Javicia Leslie, the new star of Batwoman, has said we wouldn’t be having a conversation about queer actors playing queer roles if “everyone had a chance”. Leslie, who is bisexual, became the first-ever Black Batwoman when the second series of the show premiered earlier this month, according to ‘Yahoo! News’.
She plays lesbian Ryan Wilder, who begins the series living in her van before taking over the iconic bat cape from billionaire Kate Kane, previously played by Ruby Rose.
Asked in a recent interview where she stands in the debate over casting LGBT+ actors in LGBT+ roles, Leslie said: “We’re actors, we should be able to transform into whoever we have the opportunity to be able to transform into.
“But there’s this double fold, because we should be able to transform, but I also feel like there’s this underrepresented community that doesn’t even get a chance to transform.”
She said that being a queer woman who is able to play a queer woman is “an honour”, and explained: “If the representation itself has been done enough, if you can look on screen and feel like everyone has had a chance, then that’s different.
“But before we can even get there, I do think that the queer community in general is very underrepresented.
“There are so many actors that I know that are friends of mine, who are gay, who feel like they only get to play straight roles, they rarely get to play gay roles. So it feels good when you get to play a character that you also represent.
“But I think that if we had more roles for queer and more characters that are queer, we wouldn’t even be having this conversation.”
“We’re talking about the under representation of our characters and what’s on the screen,” she added. “And if we have more representation then this wouldn’t even be the conversation at all.”
On the rarity of LGBT+ superheroes, Javicia Leslie said it’s important to be “constantly breaking down that barrier”.
“The great part about Batwoman is she was a gay superhero inside of the comics,” she said.
“So the character of Batwoman already represented our queer community.
“I think that we’re constantly doing that, we’re constantly breaking down that barrier.

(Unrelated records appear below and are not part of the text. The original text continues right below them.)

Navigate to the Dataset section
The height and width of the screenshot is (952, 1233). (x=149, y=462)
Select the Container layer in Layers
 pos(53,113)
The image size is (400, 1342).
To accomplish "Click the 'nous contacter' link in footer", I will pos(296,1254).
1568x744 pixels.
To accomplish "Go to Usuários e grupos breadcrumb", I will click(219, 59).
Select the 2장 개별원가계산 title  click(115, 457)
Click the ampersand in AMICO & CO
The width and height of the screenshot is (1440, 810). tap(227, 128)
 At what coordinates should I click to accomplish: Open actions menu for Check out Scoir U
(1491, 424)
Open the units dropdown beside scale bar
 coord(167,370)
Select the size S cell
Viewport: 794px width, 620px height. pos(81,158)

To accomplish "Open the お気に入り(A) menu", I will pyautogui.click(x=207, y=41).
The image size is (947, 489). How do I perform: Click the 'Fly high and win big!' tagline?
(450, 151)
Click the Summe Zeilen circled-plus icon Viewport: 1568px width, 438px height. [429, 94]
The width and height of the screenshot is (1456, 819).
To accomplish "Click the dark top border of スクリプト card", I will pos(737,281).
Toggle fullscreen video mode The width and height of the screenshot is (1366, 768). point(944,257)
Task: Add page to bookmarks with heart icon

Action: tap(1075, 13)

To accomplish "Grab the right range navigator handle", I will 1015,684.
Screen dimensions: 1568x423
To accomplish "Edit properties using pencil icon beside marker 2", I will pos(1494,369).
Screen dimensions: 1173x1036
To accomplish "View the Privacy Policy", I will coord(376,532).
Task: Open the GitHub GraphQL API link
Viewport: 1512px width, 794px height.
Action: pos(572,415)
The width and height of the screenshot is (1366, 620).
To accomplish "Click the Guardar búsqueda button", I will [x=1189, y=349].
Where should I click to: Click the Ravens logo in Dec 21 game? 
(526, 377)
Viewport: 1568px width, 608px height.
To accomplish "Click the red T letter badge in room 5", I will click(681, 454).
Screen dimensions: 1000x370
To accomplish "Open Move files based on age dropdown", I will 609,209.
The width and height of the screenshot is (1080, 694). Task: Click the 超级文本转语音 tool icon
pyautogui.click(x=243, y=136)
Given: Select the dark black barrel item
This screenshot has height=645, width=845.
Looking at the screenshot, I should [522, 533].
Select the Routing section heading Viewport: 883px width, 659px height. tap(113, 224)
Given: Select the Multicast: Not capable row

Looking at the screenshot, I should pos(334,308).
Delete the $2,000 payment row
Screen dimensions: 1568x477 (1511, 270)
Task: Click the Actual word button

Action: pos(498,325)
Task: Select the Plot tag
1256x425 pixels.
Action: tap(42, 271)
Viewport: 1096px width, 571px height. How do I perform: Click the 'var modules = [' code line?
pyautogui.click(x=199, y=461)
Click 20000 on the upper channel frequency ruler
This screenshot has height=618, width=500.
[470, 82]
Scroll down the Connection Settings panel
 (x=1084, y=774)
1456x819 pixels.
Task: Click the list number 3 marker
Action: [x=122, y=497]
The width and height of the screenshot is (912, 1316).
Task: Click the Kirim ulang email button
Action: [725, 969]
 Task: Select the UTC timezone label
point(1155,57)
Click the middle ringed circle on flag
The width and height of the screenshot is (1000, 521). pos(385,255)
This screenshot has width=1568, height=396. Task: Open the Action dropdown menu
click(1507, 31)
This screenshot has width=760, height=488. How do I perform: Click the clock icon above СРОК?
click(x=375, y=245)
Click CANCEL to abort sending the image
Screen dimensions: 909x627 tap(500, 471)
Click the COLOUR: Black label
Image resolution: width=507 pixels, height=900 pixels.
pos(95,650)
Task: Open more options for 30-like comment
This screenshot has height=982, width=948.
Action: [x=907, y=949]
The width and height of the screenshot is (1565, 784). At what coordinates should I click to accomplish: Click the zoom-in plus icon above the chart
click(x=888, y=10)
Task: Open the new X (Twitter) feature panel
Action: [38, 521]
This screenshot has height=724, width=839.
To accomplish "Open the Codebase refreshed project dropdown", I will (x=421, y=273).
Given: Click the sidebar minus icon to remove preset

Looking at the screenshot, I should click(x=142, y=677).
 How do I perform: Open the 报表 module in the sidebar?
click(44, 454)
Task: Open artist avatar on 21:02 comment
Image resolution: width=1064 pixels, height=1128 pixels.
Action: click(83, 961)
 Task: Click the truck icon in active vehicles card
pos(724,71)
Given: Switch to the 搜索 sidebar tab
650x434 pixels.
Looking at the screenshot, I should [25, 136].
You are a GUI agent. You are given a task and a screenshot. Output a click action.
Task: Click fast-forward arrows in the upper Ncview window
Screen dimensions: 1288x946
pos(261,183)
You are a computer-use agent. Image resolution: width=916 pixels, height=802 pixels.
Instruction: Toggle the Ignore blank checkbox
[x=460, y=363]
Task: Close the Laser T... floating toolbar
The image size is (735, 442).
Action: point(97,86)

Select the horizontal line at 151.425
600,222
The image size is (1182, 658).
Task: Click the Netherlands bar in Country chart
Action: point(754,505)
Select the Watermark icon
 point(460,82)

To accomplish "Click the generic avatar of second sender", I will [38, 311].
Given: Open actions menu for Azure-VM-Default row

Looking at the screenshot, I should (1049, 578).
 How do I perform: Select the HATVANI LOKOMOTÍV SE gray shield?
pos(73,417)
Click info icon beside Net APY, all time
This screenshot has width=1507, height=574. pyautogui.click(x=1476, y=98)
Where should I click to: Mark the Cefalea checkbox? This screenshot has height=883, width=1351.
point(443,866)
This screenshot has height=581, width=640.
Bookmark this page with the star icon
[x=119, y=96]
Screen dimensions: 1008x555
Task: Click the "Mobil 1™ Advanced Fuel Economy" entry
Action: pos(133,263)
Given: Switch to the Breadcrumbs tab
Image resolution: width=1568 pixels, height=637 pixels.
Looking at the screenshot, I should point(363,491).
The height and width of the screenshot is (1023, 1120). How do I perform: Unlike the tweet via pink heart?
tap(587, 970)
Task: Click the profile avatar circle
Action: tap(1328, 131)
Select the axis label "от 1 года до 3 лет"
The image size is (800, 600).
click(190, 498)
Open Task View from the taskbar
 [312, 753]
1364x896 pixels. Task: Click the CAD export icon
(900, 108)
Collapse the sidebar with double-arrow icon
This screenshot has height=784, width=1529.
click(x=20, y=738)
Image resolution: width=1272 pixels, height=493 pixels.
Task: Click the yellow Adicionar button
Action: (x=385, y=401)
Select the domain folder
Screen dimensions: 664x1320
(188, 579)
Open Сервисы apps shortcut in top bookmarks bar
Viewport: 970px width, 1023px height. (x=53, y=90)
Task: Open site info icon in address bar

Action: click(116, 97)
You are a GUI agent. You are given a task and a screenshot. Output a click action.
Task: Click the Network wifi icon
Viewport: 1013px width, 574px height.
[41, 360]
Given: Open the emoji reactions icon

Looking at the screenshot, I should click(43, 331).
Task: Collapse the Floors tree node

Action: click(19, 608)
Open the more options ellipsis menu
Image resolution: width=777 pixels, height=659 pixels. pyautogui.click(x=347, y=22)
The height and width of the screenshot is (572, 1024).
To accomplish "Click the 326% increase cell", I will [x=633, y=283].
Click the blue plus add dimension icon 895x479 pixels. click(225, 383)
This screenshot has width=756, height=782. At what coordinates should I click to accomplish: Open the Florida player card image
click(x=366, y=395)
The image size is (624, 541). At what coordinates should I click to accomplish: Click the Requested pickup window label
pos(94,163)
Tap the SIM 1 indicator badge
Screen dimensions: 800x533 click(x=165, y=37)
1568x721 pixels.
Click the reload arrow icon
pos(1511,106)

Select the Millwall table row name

Because even in Black Lightning, Thunder – Anissa Pierce’s superhero – is a lesbian.
“To be able to continue to show that representation is super dope and fun. I think that we could do more, and I look forward to seeing more representation of the LGBT+ community as far as our superheroes go.”
A life-long superhero fan, Leslie said the representation she is now giving young people would have had a huge impact on her growing up.
“When I was growing up, I didn’t see it at all, you know, in live action,” she said.
“I think with that, finally, young little people that are figuring out their own identity can now see a superhero that represents them.”